◆ **Lesetext**
Da bei Omikron die Krankheitsverläufe weniger schwer zu sein scheinen und da viele Menschen geimpft seien, gebe es eine Entkoppelung von Infektionszahlen und Todesraten, so Brinkmann. Denn auch wenn die Impfungen nur noch wenig vor einer Infektion schützten, so seien sie doch wichtig für den Schutz vor schwerer Erkrankung. Allerdings sei in Deutschland die Impfquote niedriger als in anderen europäischen Staaten; deshalb könne man die Tür bei uns nur wenig öffnen für Erleichterungen, in anderen Ländern mehr.

Noch zu wenig Erkenntnisse über die Omikron-Variante

Tatsächlich berichtete die Korrespondentin Anne Arend aus Spanien, dass dort die Pandemie ihren Schrecken weitgehend verloren habe – und das trotz Rekordzahlen bei den Infektionen. Aber die Impfquote sei dort hoch, weil der Schock der Spanier vom Beginn der Pandemie mit vielen Toten tief sitze und deshalb eine hohe Impfbereitschaft vorhanden sei. Zudem seien Impftermine in Spanien zentral vergeben worden. Allerdings: in manchen Regionen seien die Intensivstationen bereits wieder voll.

◆ **Gelesenes anwenden**
a) Nenne alle Aussagen, die die Korrespondentin Anne Arend im Text über Omikron zur Lage in Spanien macht.
b) Warum kann man laut dem Text über Omikron in Deutschland die Tür für Erleichterungen nur wenig öffnen?
c) Führe den Text über Omikron nach seinem letzten Satz weiter.
Die Daten haben mit dem Text über Omikron nichts zu tun.

◆ **Ausgelesene Daten**
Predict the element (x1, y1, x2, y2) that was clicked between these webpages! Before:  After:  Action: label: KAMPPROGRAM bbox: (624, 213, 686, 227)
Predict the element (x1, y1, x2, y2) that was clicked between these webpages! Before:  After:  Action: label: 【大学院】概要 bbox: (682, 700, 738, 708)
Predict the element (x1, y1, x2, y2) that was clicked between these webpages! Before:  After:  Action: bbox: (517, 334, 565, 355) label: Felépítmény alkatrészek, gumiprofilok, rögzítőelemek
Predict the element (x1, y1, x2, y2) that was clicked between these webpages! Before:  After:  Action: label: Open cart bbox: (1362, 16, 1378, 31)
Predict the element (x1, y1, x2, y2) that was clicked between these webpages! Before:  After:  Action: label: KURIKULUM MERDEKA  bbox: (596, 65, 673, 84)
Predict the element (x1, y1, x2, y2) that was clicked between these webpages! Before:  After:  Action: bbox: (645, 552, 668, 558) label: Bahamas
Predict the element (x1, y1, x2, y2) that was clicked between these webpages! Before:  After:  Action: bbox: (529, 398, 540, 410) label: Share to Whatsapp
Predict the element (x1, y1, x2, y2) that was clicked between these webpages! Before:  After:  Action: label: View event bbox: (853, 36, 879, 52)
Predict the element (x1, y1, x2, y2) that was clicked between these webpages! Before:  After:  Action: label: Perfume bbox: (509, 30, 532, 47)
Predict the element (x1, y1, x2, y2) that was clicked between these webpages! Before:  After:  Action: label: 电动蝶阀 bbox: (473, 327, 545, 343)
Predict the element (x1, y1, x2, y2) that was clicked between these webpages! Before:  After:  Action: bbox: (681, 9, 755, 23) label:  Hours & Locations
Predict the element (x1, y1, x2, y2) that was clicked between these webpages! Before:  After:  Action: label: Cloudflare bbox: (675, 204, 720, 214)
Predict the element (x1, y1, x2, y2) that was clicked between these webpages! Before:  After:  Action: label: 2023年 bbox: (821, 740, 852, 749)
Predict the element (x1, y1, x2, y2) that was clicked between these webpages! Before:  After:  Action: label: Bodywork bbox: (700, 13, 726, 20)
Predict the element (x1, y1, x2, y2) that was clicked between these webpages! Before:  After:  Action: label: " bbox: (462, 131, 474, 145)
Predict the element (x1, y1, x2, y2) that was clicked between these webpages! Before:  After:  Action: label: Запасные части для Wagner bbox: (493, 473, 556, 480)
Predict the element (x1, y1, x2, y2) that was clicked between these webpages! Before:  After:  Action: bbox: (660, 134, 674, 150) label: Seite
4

◆ **Gegebene Antworten**
a)
- Die Pandemie habe dort ihren Schrecken weitgehend verloren, trotz Rekordzahlen bei den Infektionen.
- Die Impfquote sei hoch.
- Der Schock vom Beginn der Pandemie mit vielen Toten sitze tief, deshalb sei die Impfbereitschaft hoch.
- Impftermine seien zentral vergeben worden.
- In manchen Regionen seien die Intensivstationen bereits wieder voll.

b) Weil die Impfquote in Deutschland niedriger ist als in anderen europäischen Staaten.

c)
Auch Melanie Brinkmann warnte davor, die Omikron-Variante auf die leichte Schulter zu nehmen: „Das bleibt ein Virus, mit dem man sich besser nicht infizieren sollte.“ Dies gelte zuvorderst für ungeimpfte Menschen. Dazu wisse man auch noch zu wenig. Es gebe etwa noch keine Erkenntnisse darüber, wie häufig Long Covid bei Omikron auftrete oder wie stark kleine Kinder auf die Variante reagierten. Die Vorstellung, man lasse Omikron wie eine Grippe über sich ergehen, könne gefährlich sein: „Die Natur ist grausam“, sagte Brinkmann.

Kommt die Impfpflicht überhaupt noch?

Zur Impfpflicht entwickelte sich in der Sendung eine lebhafte Debatte. Die Journalistin Eva Quadbeck kritisierte die Regierung scharf, weil sie keinen eigenen Gesetzentwurf vorlege, sondern die Initiative dem Parlament überlasse: „Gesundheitsminister Karl Lauterbach hätte sich an die Spitze der Bewegung stellen müssen“, so Quadbeck. Dem widersprach Manuela Schwesig, die SPD-Ministerpräsidentin von Mecklenburg-Vorpommern. Es gehe um eine Gewissensentscheidung, weshalb man wie etwa bei der Debatte um die Sterbehilfe dem Bundestag den Vortritt lasse.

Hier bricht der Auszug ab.